---------- Fragmento del texto
AÍDA QUINTERO DIP
La solidaridad es una de las virtudes más hermosas
-y generosas- que a lo largo de los siglos se ha cultivado, para bien de la humanidad y de la perpetuidad de la especie. Cuba acumula una rica tradición en tal
sentido, desde las luchas por la
independencia y soberanía nacionales.
Una de sus
expresiones más impactantes -en la
actualidad- se manifiesta en las misiones médicas que cumplen los profesionales
de la Salud en
diversos países del mundo, donde se les reconoce como el ejército de
batas blancas que esparce salud y vida, con un desinterés desconocido hoy en este planeta nuestro.
La palabra
tiene su propia magia y puede mover el
mundo mediante voluntades, políticas, movimientos. Pero le falta aún mucho más
sentido de pertenencia en numerosos casos y ciertos acentos comunes.
--------------------
*Tarea:* Según el fragmento sobre la solidaridad, ¿cómo se reconoce en diversos países del mundo a los profesionales de la Salud que cumplen misiones médicas? Estas líneas no tienen nada que ver con el fragmento.
---------- Datos aportados
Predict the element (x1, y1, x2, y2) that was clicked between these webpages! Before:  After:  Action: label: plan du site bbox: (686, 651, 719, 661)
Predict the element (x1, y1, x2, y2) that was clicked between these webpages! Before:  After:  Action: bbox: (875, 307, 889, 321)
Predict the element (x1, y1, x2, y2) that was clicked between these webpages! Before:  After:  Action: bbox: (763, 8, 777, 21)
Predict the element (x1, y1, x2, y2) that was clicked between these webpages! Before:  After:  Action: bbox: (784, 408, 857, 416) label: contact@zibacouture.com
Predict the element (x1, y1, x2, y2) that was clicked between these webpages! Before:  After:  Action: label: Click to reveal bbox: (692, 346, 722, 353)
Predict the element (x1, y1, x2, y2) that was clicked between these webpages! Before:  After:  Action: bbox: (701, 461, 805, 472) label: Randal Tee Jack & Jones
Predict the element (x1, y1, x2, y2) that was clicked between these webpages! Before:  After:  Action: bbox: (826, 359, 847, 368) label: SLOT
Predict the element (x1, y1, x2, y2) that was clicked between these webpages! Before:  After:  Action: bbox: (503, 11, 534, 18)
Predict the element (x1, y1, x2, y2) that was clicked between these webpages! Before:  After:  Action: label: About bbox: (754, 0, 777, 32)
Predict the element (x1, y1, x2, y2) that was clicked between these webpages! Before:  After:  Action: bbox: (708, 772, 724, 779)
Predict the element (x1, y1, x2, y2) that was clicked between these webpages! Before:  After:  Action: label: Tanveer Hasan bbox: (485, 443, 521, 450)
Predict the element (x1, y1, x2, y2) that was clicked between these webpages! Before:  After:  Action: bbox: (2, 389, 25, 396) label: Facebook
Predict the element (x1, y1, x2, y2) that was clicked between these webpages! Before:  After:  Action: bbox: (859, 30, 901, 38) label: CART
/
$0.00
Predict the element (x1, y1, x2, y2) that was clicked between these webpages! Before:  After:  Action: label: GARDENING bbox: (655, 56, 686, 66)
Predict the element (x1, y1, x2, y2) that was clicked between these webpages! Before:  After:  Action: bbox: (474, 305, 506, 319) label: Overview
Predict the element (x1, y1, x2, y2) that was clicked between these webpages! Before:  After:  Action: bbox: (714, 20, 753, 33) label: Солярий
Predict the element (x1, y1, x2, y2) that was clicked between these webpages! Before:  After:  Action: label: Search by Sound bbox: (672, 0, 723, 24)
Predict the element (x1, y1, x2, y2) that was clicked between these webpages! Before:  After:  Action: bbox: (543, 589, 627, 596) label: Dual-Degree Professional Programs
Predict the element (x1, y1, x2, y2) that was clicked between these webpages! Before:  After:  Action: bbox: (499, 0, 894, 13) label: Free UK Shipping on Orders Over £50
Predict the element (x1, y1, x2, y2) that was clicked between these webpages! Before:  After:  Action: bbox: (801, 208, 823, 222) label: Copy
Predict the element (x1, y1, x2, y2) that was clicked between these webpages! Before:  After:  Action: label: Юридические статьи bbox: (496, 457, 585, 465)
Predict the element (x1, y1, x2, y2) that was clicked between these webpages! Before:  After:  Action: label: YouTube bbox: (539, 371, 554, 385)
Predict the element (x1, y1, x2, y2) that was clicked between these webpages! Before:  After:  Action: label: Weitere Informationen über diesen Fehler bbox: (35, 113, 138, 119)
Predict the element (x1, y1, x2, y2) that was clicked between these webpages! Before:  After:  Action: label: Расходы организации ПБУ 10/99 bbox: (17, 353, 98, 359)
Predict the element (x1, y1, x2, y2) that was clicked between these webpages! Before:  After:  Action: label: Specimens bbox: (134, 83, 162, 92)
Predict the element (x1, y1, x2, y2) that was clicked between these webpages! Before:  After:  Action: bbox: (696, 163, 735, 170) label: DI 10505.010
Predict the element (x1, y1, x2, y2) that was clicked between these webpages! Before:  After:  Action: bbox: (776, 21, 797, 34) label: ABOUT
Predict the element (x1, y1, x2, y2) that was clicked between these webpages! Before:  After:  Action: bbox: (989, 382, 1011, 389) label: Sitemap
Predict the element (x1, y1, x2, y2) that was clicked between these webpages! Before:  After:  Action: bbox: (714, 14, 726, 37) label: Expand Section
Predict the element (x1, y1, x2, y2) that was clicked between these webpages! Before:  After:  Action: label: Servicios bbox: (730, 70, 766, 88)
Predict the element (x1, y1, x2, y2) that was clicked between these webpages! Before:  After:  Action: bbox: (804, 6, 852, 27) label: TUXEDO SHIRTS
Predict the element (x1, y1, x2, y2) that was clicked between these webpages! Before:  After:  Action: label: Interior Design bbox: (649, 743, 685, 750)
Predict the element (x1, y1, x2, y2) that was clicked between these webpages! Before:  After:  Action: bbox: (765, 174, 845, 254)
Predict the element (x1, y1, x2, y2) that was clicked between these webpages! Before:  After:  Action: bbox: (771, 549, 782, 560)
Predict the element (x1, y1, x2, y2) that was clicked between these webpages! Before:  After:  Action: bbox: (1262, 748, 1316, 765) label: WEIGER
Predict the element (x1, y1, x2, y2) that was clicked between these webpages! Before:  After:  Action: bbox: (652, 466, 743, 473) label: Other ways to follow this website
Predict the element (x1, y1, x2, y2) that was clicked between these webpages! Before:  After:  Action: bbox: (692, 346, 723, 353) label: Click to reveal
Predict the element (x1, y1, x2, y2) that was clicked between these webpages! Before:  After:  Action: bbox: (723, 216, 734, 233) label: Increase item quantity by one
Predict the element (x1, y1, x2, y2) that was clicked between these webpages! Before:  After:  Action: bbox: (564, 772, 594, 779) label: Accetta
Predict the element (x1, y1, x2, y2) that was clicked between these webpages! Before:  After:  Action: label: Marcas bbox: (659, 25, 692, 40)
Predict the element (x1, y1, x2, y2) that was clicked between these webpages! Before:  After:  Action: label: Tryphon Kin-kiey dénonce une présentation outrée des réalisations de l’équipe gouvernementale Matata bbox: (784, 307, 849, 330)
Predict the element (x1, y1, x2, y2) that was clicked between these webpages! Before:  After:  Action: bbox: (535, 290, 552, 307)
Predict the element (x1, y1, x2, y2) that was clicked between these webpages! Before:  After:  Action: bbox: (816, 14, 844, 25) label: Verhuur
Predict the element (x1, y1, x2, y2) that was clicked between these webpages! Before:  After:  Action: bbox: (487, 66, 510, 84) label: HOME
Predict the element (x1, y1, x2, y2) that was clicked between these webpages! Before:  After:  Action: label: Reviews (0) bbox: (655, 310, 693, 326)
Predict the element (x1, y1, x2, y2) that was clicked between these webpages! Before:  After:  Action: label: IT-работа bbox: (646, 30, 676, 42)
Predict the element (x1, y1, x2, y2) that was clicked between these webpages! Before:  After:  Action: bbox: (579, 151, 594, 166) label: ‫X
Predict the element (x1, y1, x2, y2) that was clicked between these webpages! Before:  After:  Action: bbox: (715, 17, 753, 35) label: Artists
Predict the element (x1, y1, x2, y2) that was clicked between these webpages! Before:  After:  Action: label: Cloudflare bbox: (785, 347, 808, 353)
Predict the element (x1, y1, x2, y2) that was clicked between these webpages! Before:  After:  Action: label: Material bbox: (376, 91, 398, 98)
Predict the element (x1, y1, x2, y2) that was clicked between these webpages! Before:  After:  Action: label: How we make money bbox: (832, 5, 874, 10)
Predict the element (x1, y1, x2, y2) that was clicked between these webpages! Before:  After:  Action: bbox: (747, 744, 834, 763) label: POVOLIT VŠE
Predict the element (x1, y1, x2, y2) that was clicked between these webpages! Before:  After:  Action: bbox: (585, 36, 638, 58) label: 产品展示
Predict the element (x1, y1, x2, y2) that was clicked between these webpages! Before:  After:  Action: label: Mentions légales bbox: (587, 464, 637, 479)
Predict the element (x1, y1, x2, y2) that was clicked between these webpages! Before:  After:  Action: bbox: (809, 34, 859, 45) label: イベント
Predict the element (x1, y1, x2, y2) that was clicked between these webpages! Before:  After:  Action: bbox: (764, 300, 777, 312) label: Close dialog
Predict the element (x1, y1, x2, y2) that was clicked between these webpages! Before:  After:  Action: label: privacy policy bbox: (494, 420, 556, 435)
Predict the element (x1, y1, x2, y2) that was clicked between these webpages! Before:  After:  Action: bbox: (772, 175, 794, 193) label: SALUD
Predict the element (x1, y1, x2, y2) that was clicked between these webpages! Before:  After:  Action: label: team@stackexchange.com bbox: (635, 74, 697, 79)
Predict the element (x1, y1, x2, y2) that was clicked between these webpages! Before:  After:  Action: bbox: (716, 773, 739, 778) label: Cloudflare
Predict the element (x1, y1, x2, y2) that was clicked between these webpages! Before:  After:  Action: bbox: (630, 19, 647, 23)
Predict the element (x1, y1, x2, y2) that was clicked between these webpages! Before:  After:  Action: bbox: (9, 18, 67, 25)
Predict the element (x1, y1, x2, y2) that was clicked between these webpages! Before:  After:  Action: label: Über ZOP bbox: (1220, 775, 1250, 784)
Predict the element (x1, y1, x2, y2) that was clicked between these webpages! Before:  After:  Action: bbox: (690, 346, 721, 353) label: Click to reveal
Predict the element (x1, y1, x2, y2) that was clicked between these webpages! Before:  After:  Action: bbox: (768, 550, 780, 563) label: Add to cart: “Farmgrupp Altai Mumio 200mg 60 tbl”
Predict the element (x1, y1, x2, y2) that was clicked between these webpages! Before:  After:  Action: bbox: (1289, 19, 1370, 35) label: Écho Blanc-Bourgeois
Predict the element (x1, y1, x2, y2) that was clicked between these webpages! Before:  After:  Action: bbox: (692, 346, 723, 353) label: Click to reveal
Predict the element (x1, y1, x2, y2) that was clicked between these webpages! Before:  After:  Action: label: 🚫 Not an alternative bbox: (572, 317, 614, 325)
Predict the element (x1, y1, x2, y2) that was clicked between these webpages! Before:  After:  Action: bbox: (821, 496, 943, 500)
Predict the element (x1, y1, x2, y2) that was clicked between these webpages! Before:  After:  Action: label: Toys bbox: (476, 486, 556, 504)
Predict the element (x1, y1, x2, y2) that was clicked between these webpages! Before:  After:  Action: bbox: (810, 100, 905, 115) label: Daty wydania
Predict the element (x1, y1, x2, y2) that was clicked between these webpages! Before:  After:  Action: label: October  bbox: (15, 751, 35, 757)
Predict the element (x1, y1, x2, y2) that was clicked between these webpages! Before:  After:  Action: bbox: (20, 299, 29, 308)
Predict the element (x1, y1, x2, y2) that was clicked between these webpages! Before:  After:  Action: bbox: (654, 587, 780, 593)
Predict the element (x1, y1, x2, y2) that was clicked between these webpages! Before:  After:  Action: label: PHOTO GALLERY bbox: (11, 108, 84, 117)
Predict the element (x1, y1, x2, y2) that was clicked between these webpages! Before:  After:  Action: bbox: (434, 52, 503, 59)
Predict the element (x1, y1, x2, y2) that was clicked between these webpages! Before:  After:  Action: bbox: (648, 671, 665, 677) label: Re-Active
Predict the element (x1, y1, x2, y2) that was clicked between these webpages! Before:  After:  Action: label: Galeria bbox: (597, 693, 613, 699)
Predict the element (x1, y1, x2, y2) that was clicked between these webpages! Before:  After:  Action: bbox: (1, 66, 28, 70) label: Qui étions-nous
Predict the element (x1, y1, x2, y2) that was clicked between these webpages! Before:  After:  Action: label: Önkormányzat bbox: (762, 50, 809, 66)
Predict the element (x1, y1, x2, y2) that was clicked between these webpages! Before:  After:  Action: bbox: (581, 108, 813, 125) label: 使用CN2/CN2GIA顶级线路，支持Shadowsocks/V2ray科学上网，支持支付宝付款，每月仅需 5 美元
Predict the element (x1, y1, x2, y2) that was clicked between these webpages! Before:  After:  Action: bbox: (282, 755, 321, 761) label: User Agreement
--------------------
*Respuesta:* Como el ejército de batas blancas que esparce salud y vida.